As Milo did in The Phantom Tollbooth, Kate (and, to a lesser extent, Tom) learn a lot from their travels and the atypical people they encounter. Some of the things I noted they experienced—and that young readers will encounter include maturity/embracing responsibility; engaging in life, not merely observing (via smartphone or books); animal preservation/conservation—notably of threatened or endangered species; and a strong hope in the future of and for Humanity. I don’t usually see the latter two themes paired together but I found Grossman’s use of the two to keep the book from being too heavy or too light.

This is a Book to Read Aloud

The best part of the book for me was Grossman’s use of language, his style, and voice.

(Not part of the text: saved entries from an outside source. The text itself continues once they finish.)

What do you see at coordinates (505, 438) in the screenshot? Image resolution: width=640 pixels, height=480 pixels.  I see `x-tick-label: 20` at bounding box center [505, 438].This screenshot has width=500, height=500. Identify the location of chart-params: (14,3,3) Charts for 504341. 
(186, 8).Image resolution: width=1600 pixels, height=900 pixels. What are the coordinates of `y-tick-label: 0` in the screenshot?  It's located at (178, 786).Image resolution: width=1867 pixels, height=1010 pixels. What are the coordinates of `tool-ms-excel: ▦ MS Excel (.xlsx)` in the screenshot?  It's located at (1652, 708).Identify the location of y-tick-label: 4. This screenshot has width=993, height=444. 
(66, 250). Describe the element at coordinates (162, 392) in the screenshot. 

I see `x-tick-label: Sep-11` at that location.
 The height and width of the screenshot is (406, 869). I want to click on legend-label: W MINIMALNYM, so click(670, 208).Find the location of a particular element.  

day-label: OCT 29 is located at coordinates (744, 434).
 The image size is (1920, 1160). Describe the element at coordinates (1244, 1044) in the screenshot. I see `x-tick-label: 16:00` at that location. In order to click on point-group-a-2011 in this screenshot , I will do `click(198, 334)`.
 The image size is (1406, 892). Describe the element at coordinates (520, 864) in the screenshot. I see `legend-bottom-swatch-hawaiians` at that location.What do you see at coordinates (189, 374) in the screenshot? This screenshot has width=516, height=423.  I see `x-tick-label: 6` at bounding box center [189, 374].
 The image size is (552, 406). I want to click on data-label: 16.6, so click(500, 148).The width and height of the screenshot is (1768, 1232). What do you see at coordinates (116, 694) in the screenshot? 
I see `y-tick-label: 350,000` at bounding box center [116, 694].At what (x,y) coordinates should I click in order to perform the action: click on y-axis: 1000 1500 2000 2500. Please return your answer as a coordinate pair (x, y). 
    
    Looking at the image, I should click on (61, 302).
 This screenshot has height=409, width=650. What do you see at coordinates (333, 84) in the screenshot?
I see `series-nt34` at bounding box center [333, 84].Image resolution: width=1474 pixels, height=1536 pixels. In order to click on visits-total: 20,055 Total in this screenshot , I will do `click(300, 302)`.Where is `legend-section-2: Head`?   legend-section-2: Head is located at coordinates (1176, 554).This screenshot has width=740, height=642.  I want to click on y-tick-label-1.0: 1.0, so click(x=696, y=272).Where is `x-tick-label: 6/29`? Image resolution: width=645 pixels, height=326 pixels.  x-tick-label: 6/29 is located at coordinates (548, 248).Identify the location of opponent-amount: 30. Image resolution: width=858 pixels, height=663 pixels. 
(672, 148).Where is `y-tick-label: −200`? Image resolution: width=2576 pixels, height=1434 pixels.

He sucked me in with the way he told the story before Kate and The Silver Arrow got their hooks in me. There’s a charm to the language that would attract (I can only imagine) middle-grade readers in a similar way that Norton Juster did me decades ago.

The other thing that kept coming to mind was just how fun this would be to read aloud to a kid of the right age. There are several lines that just beg to be hammed up while reading to a receptive third-grader, like:
bullet “Herbert,” he said. “What the blazes is this?” He didn’t really say blazes, but you can’t put the word he did say in a book for children.
bullet [After several sentences of the mamba speaking full of “ssssss”s] (I’m not going to keep typing all the extra s’s, so just keep in mind that the snake hisses a lot when he talks.)
bullet Weird how boys had feelings, too, but pretended they didn’t.

Those probably work better in context, but he breaks the fourth wall enough to add plenty of opportunities to have fun while you read it.

So, what did I think about The Silver Arrow?

She’d almost forgotten that the train could talk. There’s a lot going on in your life when you have more urgent things to think about than a talking train.

I think if I was about 40 years younger, I’d probably rate this at least 4 Stars, or maybe if I’d actually read it to someone, that might have done the trick. But I’m an old(er) crank and I could only imagine what it’d have been like to read to my kids.

This is a fun book, a kind of adventure that I’d want to give to kids, I’d want kids to be exposed to. And, yeah, it’s good for the inner child of older readers who like to remember how much fun certain books can be.